We know there is a soul. The poet sings of love. The scientist sees the fulfillment of the laws of chemistry and physics. The theologian speaks of the image of God. Whatever religion we choose — art, science, or faith — we are led to the same conclusion: Life is not death. Death is the absence of the song, the science, the soul — where once there was life.

If you have ever been in the presence of death, you know. The question is not: “Is there a soul?”  The question is this: “What is this force — this mystery — that begets life?”

Science speaks of chemistry and physics. When these systems are working correctly, energy is produced, and we live. When they fail, it is as if someone has thrown a switch; we die. The “soul” of science is simply the chemistry and physics that give us life, what we might call animation.

Yearning to be more than animated dust, the poet sings of thoughts and passions and delights — “Whatever stirs this mortal Frame” — and life and love.
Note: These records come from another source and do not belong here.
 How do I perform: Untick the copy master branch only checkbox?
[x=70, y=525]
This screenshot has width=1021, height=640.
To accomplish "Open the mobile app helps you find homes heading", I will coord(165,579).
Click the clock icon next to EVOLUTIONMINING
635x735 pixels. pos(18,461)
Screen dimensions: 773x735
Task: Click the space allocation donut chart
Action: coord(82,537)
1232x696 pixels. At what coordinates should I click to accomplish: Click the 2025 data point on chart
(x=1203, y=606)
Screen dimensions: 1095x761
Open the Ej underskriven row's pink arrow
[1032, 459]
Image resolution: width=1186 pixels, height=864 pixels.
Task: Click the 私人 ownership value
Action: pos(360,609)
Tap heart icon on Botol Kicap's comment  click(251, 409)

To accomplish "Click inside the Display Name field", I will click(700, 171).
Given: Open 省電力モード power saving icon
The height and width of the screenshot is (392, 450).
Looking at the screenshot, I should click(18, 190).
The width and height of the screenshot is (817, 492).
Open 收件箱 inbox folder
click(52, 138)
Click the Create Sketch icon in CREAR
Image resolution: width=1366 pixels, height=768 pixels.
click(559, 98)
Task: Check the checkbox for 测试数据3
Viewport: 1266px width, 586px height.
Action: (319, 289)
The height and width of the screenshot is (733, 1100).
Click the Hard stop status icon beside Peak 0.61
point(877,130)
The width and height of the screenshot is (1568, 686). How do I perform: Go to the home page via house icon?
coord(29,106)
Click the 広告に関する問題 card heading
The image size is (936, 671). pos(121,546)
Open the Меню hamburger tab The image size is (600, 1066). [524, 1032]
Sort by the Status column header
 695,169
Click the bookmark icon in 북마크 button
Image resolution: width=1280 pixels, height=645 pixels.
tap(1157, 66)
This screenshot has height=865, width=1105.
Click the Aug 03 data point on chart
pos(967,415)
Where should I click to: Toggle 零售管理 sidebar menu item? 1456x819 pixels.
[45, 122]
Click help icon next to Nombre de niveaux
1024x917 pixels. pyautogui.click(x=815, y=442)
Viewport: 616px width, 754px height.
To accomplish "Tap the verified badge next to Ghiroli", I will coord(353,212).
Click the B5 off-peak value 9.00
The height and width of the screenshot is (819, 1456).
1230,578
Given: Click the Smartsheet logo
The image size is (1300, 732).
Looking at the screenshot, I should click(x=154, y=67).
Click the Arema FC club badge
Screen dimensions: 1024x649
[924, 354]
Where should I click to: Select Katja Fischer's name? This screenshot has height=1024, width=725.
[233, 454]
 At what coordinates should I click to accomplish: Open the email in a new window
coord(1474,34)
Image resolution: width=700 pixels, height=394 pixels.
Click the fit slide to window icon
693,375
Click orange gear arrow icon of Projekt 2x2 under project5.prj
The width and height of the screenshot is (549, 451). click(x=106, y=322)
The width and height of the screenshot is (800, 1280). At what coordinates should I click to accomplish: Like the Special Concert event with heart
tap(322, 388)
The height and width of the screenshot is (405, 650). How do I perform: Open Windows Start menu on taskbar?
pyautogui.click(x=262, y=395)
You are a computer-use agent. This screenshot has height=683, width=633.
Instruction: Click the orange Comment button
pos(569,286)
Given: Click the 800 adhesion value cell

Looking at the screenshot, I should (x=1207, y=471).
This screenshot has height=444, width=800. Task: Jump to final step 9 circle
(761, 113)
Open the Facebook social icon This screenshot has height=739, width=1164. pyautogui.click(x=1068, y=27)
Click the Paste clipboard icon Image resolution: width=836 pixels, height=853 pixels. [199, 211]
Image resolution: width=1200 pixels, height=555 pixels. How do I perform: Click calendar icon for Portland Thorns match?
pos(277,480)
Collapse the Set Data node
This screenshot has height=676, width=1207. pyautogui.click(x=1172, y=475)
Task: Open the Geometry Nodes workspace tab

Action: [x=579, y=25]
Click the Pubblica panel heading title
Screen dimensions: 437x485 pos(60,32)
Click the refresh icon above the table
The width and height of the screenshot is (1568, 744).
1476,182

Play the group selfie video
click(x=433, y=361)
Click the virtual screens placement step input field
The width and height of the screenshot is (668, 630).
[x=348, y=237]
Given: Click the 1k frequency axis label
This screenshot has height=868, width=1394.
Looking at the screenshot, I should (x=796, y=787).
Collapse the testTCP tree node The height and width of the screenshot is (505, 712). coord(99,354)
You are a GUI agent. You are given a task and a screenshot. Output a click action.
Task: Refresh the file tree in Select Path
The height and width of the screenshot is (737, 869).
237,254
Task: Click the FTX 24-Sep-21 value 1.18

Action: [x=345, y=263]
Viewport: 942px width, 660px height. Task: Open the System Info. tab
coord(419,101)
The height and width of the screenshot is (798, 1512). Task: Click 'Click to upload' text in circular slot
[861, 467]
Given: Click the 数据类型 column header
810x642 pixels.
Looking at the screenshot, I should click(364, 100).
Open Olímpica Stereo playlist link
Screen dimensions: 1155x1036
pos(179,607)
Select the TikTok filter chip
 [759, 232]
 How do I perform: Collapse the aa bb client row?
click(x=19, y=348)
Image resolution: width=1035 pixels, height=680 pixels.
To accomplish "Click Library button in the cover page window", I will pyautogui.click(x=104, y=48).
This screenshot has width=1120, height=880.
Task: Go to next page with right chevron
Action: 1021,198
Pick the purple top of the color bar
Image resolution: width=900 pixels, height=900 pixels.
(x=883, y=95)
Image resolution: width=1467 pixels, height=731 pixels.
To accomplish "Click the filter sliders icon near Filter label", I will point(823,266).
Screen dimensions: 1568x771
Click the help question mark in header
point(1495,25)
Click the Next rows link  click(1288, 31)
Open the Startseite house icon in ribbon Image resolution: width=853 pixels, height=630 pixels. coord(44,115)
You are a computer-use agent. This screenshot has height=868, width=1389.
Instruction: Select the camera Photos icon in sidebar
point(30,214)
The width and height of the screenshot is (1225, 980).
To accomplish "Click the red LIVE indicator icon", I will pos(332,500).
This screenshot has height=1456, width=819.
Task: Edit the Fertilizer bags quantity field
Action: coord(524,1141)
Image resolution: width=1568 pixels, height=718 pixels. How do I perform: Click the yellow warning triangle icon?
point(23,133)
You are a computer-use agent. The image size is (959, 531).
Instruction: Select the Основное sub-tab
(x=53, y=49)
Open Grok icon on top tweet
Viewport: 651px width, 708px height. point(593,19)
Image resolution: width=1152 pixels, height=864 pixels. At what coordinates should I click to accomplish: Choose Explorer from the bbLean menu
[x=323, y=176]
Though it cannot be observed under an electron microscope, spun in a centrifuge, or replicated in a test tube, even the scientist must see there is more to life than animation. There is love!
Where science speaks of animation, and the poet sings of love, the Bible speaks of purpose — what we might call anointing. We were given life and love, we were given a soul, we were anointed for a purpose: to be like God.

“God said, ‘Let us make humankind in our image, according to our likeness … So God created humankind in his image, in the image of God he created them; male and female he created them.” — Genesis 1:26-27

The human soul is more than life or love. The human soul is the kiss of God!
 
Scott’s Response
Why yearn to be more than animated dust? It is a wondrous thing to be a conscious, feeling, experiencing collection of atoms. And we needn’t imagine an anointing God to give us meaning in life. Yes, the scientist speaks of chemistry and physics, but that same person may also speak of love, joy, beauty, and mystery. Bill’s statement intimates that we who appreciate the richness of the universe through science are somehow hindered from also feeling it and appreciating it through emotional (and some atheists even say “spiritual”) experience. This notion paints people who value inquiry and rationality as being deaf to the poet and blind to God. But science can provide new understanding as inspiration for poetry to stir our mortal hearts. And the nonbeliever is conscientious and discerning, not blind.

Agree Statement
Whether life is born from natural causes or divine intention, Scott and Bill agree, that which begets life and manifests itself in the “soul” or “consciousness” of a human being inspires awe and wonder.